== The request ==
Rewrite the lines starting with the line that contains "Select cell containing" and going on through the line that contains "tap(590, 176)", replacing "Select" with "Choose" and leaving everything else unchanged.
++++++++++
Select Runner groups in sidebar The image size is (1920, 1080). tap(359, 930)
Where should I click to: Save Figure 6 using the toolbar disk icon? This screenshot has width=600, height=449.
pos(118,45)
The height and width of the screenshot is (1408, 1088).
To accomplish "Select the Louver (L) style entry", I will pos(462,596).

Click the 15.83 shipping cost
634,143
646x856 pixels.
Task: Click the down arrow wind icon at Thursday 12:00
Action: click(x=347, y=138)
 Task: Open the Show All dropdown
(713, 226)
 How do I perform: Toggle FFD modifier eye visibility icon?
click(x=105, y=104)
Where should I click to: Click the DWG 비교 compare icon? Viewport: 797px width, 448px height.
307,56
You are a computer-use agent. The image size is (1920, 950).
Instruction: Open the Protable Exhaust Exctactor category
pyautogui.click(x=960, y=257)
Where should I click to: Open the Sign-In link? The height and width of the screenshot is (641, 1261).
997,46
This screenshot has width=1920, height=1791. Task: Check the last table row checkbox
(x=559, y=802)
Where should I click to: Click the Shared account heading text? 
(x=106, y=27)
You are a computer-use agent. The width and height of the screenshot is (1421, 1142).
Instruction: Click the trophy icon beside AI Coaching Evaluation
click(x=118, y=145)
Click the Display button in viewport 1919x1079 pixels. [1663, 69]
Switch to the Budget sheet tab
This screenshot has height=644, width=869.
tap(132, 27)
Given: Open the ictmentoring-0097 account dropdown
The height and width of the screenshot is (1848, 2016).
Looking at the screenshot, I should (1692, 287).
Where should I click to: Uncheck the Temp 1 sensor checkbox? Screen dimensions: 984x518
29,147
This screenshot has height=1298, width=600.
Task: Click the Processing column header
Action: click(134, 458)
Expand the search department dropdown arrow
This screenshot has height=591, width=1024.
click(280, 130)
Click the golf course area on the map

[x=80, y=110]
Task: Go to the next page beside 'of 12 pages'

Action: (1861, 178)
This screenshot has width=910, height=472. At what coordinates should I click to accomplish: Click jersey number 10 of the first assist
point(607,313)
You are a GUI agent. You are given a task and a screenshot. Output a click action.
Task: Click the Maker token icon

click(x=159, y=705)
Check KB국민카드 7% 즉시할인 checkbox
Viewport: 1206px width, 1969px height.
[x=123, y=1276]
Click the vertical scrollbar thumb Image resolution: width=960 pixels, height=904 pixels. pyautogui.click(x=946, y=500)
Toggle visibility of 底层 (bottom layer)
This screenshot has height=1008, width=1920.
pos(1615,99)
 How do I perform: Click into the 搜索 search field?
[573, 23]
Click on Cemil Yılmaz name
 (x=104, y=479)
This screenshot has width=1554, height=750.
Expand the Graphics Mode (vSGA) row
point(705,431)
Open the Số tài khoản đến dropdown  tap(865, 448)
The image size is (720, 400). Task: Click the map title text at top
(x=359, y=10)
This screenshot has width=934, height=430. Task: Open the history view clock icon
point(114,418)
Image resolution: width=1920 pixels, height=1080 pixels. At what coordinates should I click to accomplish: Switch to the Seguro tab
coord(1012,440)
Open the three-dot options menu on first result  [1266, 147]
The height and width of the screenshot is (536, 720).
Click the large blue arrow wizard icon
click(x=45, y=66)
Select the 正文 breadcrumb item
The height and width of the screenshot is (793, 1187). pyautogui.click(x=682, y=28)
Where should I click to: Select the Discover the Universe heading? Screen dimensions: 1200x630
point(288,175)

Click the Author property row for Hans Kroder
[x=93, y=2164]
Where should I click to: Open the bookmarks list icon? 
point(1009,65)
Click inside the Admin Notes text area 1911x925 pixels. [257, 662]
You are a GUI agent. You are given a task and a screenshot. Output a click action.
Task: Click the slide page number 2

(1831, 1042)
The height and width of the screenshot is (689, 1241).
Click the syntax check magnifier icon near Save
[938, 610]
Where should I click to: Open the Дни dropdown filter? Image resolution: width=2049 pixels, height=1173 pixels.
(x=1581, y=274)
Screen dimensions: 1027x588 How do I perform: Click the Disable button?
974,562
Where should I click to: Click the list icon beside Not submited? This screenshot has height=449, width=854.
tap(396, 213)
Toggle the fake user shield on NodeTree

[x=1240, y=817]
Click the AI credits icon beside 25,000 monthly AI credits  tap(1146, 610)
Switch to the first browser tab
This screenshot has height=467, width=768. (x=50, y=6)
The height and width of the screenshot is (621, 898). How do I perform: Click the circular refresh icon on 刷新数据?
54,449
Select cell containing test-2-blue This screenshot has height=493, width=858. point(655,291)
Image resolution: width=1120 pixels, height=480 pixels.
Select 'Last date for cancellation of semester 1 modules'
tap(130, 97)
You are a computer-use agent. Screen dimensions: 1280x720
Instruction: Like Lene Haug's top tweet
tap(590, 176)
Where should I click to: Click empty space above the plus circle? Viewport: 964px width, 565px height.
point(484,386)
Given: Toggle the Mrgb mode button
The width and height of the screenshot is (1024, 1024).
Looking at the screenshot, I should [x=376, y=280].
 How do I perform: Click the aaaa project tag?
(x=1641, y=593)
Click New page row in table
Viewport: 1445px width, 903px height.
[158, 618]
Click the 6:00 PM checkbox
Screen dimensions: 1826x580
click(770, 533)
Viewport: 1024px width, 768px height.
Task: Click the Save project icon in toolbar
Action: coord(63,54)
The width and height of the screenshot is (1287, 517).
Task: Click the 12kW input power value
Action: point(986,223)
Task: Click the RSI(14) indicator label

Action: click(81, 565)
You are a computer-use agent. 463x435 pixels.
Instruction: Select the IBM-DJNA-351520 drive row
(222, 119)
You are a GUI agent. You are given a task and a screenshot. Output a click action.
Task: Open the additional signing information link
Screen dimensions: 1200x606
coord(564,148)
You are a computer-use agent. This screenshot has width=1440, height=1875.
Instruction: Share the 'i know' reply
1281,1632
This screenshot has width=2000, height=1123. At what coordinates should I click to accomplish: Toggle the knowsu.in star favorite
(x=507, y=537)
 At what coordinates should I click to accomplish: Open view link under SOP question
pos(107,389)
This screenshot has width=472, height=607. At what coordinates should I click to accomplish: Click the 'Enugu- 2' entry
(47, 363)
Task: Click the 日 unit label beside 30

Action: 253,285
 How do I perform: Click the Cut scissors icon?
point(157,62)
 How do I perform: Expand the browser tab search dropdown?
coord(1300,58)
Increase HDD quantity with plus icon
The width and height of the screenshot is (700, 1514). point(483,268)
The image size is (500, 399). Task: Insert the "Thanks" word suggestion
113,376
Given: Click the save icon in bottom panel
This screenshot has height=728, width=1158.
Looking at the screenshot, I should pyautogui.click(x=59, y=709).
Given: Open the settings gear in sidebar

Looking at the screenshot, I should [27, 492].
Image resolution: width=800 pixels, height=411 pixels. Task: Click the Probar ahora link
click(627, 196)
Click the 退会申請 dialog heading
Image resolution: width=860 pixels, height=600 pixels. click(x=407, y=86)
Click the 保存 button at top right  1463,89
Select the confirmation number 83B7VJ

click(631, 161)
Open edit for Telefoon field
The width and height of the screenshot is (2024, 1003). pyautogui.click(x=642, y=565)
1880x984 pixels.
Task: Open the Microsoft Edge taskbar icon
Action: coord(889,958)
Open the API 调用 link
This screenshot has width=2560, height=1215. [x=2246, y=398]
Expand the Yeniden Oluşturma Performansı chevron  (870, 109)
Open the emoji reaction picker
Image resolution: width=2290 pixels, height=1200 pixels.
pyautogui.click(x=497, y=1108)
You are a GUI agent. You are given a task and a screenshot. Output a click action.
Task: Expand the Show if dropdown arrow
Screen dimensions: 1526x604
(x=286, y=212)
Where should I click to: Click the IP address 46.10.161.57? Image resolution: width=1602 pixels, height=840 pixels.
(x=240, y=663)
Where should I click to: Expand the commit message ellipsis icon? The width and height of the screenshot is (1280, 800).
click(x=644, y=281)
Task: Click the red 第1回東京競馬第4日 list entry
++++++++++
== Answer to the exercise ==
Choose cell containing test-2-blue This screenshot has height=493, width=858. point(655,291)
Image resolution: width=1120 pixels, height=480 pixels.
Choose 'Last date for cancellation of semester 1 modules'
tap(130, 97)
You are a computer-use agent. Screen dimensions: 1280x720
Instruction: Like Lene Haug's top tweet
tap(590, 176)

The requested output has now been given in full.